Easier said than done: to paraphrase the well-known proverb, and to place it in the increasingly large collection of critical issues and opportunities related to artificial intelligence, the task that CEOs and management have to adequately integrate this technology into the company is indeed difficult. Pierluigi Casale, professor at OPIT (Open Institute of Technology, an academic institution founded two years ago and specialized in the field of Computer Science) and technical consultant to the European Parliament for the implementation and regulation of AI, is among those who contributed to the definition of the AI ​​Act, providing advice on aspects of safety and civil liability. His task, in short, is to ensure that the adoption of artificial intelligence (primarily within the parliamentary committees operating in Brussels) is not only efficient, but also ethical and compliant with regulations. And, obviously, his is not an easy task.

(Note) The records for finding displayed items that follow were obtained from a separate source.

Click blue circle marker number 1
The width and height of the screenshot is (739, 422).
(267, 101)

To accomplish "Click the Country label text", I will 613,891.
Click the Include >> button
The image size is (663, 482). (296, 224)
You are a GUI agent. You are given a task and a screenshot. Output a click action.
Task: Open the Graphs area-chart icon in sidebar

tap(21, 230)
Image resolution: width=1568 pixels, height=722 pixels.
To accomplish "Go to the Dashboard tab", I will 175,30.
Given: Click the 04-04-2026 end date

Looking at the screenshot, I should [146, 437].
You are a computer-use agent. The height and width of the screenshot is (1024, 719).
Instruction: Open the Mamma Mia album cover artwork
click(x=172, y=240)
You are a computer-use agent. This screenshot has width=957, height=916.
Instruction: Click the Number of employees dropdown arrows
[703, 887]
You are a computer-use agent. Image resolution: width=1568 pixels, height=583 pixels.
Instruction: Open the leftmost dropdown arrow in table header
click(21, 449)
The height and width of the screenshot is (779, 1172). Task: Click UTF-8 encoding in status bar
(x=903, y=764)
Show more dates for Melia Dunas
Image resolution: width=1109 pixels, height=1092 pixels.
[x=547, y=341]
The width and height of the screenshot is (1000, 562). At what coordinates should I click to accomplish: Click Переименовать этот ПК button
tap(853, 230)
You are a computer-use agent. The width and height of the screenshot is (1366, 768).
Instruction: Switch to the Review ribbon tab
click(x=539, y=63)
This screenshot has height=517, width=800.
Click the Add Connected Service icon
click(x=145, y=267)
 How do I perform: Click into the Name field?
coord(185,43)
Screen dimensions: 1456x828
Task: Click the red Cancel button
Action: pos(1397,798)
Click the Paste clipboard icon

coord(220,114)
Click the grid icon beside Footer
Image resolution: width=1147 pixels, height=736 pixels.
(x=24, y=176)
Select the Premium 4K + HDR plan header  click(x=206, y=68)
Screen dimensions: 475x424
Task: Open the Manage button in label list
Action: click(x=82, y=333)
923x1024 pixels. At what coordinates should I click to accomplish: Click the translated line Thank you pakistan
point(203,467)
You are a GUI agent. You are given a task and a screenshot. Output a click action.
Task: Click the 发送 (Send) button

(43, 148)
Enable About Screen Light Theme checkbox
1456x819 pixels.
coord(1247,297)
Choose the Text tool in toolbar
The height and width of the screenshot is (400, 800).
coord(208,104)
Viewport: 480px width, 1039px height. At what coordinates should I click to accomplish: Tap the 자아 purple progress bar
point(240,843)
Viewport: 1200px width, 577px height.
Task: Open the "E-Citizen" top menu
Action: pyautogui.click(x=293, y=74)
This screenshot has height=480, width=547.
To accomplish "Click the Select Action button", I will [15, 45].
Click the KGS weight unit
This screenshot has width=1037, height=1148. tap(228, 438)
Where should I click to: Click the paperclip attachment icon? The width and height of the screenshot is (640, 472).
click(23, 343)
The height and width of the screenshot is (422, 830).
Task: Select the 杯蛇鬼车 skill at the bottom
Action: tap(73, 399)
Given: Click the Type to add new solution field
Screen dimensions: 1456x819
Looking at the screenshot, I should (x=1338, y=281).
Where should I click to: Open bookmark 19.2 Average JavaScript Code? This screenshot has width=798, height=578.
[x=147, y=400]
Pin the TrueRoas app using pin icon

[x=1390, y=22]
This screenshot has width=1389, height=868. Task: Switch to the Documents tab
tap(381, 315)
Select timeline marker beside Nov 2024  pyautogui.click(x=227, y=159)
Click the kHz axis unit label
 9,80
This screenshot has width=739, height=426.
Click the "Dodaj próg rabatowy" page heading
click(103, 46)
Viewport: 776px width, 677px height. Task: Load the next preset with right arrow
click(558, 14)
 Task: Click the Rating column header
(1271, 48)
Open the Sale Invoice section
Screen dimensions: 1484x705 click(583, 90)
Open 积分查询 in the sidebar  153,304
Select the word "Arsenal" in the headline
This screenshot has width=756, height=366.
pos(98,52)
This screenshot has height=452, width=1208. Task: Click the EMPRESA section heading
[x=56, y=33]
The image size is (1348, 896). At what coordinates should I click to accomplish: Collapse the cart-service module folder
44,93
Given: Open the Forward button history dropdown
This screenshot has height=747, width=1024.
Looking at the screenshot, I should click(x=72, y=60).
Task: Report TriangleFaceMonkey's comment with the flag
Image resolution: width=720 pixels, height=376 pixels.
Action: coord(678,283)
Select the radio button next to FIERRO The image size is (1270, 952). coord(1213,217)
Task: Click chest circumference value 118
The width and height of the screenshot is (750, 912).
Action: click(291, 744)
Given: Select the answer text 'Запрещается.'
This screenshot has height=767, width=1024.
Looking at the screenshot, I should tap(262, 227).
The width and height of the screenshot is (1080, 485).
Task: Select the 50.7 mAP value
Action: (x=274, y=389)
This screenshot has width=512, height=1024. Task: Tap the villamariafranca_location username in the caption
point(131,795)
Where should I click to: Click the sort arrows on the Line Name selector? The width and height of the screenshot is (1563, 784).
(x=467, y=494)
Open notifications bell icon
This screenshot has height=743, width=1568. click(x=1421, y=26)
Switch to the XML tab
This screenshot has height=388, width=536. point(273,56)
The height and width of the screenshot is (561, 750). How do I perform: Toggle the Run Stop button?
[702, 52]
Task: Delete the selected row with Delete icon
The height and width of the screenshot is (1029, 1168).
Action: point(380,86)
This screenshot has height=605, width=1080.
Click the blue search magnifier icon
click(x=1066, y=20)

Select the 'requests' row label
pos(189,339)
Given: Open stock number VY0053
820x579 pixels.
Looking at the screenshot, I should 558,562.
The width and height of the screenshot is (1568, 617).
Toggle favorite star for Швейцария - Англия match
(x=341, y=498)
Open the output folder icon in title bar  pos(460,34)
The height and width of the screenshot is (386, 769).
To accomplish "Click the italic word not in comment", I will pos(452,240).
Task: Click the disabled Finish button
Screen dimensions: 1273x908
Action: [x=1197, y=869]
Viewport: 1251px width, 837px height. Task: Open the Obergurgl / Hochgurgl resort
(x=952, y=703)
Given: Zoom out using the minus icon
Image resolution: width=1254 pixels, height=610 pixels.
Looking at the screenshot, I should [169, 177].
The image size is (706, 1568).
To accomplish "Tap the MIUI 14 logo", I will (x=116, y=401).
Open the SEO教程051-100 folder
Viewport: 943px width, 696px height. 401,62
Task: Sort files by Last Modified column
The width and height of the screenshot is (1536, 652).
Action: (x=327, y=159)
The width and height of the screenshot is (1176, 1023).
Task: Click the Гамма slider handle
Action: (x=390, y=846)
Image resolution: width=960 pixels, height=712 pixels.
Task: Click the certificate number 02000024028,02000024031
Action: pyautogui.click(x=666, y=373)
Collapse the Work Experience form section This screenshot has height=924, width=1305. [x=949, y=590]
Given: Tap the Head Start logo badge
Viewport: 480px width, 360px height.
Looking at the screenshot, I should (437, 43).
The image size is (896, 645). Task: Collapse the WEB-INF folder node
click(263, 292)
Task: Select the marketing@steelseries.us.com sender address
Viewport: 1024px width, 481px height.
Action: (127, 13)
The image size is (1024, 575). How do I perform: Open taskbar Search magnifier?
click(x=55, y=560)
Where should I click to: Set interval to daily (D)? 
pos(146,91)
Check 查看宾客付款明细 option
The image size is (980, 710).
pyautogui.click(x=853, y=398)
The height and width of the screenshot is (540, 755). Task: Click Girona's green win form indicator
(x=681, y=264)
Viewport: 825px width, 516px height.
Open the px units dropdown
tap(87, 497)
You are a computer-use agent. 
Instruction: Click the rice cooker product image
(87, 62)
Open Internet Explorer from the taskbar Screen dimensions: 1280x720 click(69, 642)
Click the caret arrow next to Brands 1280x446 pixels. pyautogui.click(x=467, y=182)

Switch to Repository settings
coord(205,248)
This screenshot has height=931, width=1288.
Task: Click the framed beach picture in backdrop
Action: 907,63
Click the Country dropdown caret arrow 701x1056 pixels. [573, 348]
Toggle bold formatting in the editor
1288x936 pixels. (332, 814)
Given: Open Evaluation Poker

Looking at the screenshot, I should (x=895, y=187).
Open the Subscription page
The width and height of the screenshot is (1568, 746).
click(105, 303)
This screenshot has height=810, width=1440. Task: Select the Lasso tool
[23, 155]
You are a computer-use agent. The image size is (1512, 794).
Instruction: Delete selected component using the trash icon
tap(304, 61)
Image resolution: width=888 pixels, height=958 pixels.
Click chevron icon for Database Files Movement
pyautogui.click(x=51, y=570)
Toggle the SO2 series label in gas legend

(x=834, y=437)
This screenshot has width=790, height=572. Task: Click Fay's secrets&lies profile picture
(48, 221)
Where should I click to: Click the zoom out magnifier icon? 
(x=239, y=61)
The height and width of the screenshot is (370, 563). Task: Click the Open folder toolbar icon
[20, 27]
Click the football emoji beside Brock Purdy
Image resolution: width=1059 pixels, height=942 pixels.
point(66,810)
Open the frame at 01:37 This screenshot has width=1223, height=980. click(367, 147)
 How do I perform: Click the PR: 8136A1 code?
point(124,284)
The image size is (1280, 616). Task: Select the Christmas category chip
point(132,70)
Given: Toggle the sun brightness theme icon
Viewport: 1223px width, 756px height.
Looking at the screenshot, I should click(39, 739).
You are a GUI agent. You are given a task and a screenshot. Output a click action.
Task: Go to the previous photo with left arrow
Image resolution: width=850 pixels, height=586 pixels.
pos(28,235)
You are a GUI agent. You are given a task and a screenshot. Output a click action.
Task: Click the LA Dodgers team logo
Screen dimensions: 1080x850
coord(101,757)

The experience gained over the last 15 years in the field of machine learning and the role played in organizations such as Europol and in leading technology companies are the requirements that Casale brings to the table to balance the needs of EU bodies with the pressure exerted by American Big Tech and to preserve an independent approach to the regulation of artificial intelligence. A technology, it is worth remembering, that implies broad and diversified knowledge, ranging from the regulatory/application spectrum to geopolitical issues, from computational limitations (common to European companies and public institutions) to the challenges related to training large-format language models.

CEOs and AI

When we specifically asked how CEOs and C-suites are “digesting” AI in terms of ethics, safety and responsibility, Casale did not shy away, framing the topic based on his own professional career. “I have noticed two trends in particular: the first concerns companies that started using artificial intelligence before the AI ​​Act and that today have the need, as well as the obligation, to adapt to the new ethical framework to be compliant and avoid sanctions; the second concerns companies, like the Italian ones, that are only now approaching this topic, often in terms of experimental and incomplete projects (the expression used literally is “proof of concept”, ed.) and without these having produced value. In this case, the ethical and regulatory component is integrated into the adoption process.”

In general, according to Casale, there is still a lot to do even from a purely regulatory perspective, due to the fact that there is not a total coherence of vision among the different countries and there is not the same speed in implementing the indications. Spain, in this regard, is setting an example, having established (with a royal decree of 8 November 2023) a dedicated “sandbox”, i.e. a regulatory experimentation space for artificial intelligence through the creation of a controlled test environment in the development and pre-marketing phase of some artificial intelligence systems, in order to verify compliance with the requirements and obligations set out in the AI ​​Act and to guide companies towards a path of regulated adoption of the technology.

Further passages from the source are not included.